- Original film poster
- Directed by: Richard L. Bare
- Written by: Richard L Bare; Henry Irving;
- Based on: story by Richard L Bare & George O'Hanlon
- Produced by: Richard L. Bare
- Starring: Gardner McKay; Fred Clark; Pat Buttram; Diane McBain;
- Cinematography: Frederick Gately; Leonard J. South;
- Edited by: John F. Schreyer
- Music by: Philip Springer
- Production companies: National Telefilm Associates; United National;
- Distributed by: World Entertainment
- Release date: September 1969;
- Running time: 95 minutes
- Country: United States
- Language: English

= I Sailed to Tahiti with an All Girl Crew =

I Sailed to Tahiti with an All Girl Crew is a 1969 American adventure comedy film directed and co-written by Richard L. Bare, starring Gardner McKay, Fred Clark, Pat Buttram, and Diane McBain.

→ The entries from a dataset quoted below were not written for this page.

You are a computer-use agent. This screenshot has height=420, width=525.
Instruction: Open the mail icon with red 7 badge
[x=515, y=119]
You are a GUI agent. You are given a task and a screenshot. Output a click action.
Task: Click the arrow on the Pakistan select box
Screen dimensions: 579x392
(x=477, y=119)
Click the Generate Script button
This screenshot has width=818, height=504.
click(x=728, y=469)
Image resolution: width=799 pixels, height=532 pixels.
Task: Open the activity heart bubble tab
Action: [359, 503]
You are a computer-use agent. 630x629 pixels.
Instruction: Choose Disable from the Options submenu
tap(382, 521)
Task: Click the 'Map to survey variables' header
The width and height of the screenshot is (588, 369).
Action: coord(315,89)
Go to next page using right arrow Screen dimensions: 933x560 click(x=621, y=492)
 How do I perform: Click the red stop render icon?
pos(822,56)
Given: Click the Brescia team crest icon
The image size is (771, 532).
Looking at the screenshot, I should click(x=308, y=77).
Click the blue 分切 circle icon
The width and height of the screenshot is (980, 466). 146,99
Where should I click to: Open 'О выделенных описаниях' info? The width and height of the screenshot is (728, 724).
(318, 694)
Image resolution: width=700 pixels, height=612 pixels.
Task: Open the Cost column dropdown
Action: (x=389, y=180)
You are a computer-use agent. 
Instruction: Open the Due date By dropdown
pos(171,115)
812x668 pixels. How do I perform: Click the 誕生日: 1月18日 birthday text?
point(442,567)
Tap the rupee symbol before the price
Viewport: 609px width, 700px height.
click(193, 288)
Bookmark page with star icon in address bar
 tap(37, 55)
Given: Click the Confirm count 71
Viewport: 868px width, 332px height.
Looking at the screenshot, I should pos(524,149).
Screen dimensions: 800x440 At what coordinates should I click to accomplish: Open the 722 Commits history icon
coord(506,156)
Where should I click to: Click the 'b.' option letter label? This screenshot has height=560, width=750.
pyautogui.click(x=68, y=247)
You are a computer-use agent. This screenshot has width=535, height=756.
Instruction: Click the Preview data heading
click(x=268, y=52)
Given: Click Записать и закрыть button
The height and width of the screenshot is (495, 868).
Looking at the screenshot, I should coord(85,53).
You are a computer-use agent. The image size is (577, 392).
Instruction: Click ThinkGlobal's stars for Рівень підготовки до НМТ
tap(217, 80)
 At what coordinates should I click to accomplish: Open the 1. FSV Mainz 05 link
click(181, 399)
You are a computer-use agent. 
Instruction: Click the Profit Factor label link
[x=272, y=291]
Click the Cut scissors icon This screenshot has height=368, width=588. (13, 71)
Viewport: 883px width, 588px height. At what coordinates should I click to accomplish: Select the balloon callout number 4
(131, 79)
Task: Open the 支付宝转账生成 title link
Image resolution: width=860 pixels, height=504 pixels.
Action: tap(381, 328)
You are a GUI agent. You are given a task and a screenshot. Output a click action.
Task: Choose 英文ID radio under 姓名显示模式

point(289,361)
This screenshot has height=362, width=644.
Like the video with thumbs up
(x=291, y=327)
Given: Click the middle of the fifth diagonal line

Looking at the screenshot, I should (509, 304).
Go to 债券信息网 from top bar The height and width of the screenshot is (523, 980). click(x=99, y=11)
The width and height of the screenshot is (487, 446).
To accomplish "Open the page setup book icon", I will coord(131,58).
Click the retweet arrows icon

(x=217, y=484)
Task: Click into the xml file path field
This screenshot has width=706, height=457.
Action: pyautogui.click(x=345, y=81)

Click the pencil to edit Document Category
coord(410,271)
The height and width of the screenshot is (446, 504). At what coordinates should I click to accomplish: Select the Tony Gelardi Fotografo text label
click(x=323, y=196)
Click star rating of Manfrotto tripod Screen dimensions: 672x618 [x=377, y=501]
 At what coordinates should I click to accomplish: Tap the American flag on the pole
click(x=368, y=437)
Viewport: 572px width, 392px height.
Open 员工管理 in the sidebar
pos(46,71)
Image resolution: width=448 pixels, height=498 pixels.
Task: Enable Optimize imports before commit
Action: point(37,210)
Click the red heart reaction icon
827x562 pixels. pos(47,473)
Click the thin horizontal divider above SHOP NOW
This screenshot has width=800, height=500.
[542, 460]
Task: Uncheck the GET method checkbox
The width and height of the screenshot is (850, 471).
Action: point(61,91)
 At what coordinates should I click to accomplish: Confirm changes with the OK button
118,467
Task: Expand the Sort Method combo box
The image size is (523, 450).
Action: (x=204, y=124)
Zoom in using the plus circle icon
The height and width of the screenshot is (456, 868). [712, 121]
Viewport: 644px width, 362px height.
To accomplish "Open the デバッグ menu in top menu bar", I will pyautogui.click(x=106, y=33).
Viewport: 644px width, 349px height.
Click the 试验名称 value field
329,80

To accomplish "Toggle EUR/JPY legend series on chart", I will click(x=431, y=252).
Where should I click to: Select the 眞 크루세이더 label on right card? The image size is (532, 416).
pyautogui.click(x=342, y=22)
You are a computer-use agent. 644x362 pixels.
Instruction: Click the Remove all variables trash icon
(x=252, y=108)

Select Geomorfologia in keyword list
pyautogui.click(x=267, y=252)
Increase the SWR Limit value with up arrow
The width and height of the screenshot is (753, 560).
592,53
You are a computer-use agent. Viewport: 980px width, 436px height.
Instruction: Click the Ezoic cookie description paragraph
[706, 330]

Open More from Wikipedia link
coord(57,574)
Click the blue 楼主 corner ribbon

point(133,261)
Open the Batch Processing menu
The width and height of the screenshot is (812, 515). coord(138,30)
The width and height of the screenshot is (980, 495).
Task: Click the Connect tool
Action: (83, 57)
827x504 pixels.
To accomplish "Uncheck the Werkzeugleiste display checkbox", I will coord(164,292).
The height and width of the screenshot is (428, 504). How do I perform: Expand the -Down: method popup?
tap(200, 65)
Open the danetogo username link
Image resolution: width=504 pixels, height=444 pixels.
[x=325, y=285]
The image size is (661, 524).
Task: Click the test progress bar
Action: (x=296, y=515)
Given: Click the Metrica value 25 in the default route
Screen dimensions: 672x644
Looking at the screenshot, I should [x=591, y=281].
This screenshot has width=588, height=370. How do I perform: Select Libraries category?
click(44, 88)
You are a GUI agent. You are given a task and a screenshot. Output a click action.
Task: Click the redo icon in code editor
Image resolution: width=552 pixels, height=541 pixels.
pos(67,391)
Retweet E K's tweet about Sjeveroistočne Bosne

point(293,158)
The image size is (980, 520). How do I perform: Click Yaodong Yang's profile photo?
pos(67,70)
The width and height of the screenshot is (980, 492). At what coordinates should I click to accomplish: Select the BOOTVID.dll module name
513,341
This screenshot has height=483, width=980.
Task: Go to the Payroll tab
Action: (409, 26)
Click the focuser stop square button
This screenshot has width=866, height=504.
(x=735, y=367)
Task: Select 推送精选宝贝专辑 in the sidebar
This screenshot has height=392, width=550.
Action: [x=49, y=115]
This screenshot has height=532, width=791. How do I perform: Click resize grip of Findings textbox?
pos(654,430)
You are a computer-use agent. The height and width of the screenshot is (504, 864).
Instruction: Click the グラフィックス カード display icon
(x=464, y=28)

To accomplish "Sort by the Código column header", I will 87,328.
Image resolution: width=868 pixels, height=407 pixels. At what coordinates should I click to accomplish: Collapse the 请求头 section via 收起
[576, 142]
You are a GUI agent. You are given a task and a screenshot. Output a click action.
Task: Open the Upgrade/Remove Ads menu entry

It was the last film for both McKay and Clark.

==Plot==
Terry (Gardner McKay) bets his friend Josh (Fred Clark) $20,000 that he can beat him in a boat race to Tahiti while using an all-female crew. Terry collects a crew including a murderess and a cocktail waitress.

==Cast==
- Gardner McKay as Terry O'Brien
- Fred Clark as Generous Josh
- Pat Buttram as Blodgett
- Diane McBain as Liz Clark
- Richard Denning as The Commodore
- Betty South as the Commodore's wife
- Edy Williams as Marilyn
- Jeanne Rainer as Monique
- Zulu as Kino, the Jailer
- Arlene Charles as Janet
- Mary O'Brien as Jimsy
- Bebe Louie as Tomaya
- Douglas Mossman as Island Chief
- Al Alawi as Chimp Leader
- Duke Kahanamoku as Surfer

==Production==
Gardner McKay was best known for the TV series Adventures in Paradise, Diane McBain was a regular on television's Surfside 6 and Richard Denning occasionally played the Governor of Hawaii on Hawaii Five-O. The film was financed by World Entertainment Corp, a subsidiary of NTA.

Filming started 22 May 1967 on location in Hawaii. Edy Williams was borrowed from 20th Century Fox.